This outstanding, beautifully acted and directed film based on the true trek Robyn Davidson (b.1950) accomplished in 1977; 1,700 miles, nine months, through the treacherous, torturous, glorious landscape of Australia’s western desert to the Indian Ocean; Ms. Davidson wrote about her excursion in a 1980 memoir; Mia Wasikowska is remarkable as the recalcitrant, intrepid, fearless young woman whose intransigence led to fame, wonder and the unshackling of a woman’s role in a male-programmed society; her journey-mates, four camels and a dog are all the comfort she needed or cared about; her relationships with the human species, tenuous at best.

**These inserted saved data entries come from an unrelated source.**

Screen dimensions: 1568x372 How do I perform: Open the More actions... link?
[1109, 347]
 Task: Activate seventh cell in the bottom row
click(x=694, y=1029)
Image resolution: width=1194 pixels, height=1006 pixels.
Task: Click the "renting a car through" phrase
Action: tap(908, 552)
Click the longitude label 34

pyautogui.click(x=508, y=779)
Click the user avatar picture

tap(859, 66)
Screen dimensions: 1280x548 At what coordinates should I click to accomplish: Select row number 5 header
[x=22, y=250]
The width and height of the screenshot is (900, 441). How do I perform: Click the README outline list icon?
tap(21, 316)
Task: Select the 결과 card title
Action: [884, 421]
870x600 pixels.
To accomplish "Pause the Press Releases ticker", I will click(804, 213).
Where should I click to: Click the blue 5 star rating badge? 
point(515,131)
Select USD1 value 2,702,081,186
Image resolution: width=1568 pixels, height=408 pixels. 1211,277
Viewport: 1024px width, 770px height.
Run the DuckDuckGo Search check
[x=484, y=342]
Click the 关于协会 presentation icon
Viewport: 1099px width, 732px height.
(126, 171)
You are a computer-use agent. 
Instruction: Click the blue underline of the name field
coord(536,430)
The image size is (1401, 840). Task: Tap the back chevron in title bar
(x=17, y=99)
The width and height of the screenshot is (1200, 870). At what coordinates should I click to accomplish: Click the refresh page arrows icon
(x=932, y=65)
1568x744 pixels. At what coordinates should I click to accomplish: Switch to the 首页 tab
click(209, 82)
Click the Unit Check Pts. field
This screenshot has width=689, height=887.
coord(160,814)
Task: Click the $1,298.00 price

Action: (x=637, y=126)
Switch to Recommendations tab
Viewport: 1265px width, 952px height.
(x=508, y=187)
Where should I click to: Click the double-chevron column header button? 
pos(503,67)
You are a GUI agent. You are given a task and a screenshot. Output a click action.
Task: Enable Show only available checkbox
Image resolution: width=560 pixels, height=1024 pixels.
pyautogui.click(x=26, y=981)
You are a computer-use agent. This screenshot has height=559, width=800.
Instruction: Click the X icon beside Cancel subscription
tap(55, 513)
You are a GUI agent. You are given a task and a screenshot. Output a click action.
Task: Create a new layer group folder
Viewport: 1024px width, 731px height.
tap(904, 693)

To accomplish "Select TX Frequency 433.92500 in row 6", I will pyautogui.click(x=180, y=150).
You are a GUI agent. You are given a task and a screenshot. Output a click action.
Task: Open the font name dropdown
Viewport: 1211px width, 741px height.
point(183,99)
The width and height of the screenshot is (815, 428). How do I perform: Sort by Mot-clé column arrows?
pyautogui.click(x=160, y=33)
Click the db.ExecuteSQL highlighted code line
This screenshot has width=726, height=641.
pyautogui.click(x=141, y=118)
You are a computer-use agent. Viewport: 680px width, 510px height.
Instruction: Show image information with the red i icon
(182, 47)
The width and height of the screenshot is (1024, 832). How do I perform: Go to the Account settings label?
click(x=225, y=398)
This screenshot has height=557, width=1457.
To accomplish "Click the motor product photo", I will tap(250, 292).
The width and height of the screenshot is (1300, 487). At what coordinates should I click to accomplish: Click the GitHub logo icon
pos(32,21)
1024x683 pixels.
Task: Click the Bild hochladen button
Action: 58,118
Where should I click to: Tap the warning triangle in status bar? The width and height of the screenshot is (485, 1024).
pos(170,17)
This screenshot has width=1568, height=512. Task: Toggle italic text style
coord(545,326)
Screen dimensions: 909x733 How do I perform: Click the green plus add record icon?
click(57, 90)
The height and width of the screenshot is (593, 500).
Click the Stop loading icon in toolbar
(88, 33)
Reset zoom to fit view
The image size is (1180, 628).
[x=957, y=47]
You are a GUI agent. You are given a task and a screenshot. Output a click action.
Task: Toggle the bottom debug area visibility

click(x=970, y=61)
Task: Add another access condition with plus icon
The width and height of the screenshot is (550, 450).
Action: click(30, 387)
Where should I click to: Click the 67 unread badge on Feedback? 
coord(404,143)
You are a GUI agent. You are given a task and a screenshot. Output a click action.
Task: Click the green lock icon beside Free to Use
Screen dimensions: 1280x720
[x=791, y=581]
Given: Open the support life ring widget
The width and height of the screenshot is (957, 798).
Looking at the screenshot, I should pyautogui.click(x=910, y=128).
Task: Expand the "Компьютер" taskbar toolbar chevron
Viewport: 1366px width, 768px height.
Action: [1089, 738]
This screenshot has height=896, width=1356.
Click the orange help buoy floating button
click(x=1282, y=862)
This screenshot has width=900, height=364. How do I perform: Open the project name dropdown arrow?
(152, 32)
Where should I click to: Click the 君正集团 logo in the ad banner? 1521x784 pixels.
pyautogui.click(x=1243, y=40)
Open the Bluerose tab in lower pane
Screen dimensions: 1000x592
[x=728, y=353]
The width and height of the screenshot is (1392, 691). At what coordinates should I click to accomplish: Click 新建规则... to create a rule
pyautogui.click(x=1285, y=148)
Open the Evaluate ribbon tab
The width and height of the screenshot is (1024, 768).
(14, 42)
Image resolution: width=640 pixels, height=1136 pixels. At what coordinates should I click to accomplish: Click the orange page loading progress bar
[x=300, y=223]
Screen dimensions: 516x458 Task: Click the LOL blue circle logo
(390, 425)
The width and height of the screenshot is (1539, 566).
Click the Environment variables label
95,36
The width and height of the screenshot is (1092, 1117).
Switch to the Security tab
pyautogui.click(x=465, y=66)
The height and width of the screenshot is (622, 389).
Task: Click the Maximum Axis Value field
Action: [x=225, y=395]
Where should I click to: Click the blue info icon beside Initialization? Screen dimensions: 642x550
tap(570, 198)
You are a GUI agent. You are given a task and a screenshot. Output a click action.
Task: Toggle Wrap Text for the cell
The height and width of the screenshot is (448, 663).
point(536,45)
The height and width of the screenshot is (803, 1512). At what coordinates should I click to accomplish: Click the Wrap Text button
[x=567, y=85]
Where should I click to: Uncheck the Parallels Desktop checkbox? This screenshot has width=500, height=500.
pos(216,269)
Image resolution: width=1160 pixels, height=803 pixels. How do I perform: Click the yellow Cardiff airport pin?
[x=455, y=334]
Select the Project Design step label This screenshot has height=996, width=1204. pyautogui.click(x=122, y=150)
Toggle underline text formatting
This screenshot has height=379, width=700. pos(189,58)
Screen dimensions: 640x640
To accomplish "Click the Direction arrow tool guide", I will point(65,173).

Director John Curran allows the narrative to flow serenely, naturally, capturing the intense training of the camels; Robyn’s empathy with the beasts; her financial travesties which led to National Geographic Magazine supporting her improbable pilgrimage; her lust for solitude romantically interrupted by photographer Rick Smolan (delightful, admirable depiction by Adam Driver); her path intersects with the indigenous peoples of Australia, with reverence and respect she earns their desperately needed aid. Massive, stunning cinematography illuminates, lays bare Australia’s tranquility, godlike serenity, unforgiving dust storms, and the constant, ubiquitous, unrelenting flies; the actors fortitude had to be profoundly tested.
“Tracks” at its core is about “why”; why would anyone, especially a woman, willingly embark on a supremely perilous, life -threatening odyssey? The joy of the film is that the question is not verbally expressed, just deeds; Robyn Davidson did it simply because she wanted to; she craved the vastness, solitude; the hush-less, starry nights; the absence of contemporary strapping’s; relying solely on the vital tools of survival. In this age of constant-connectedness (where tables are lined with cell phones) pockets, purses perpetually vibrating; monumentally refreshing to watch someone who actually stopped the world and got off!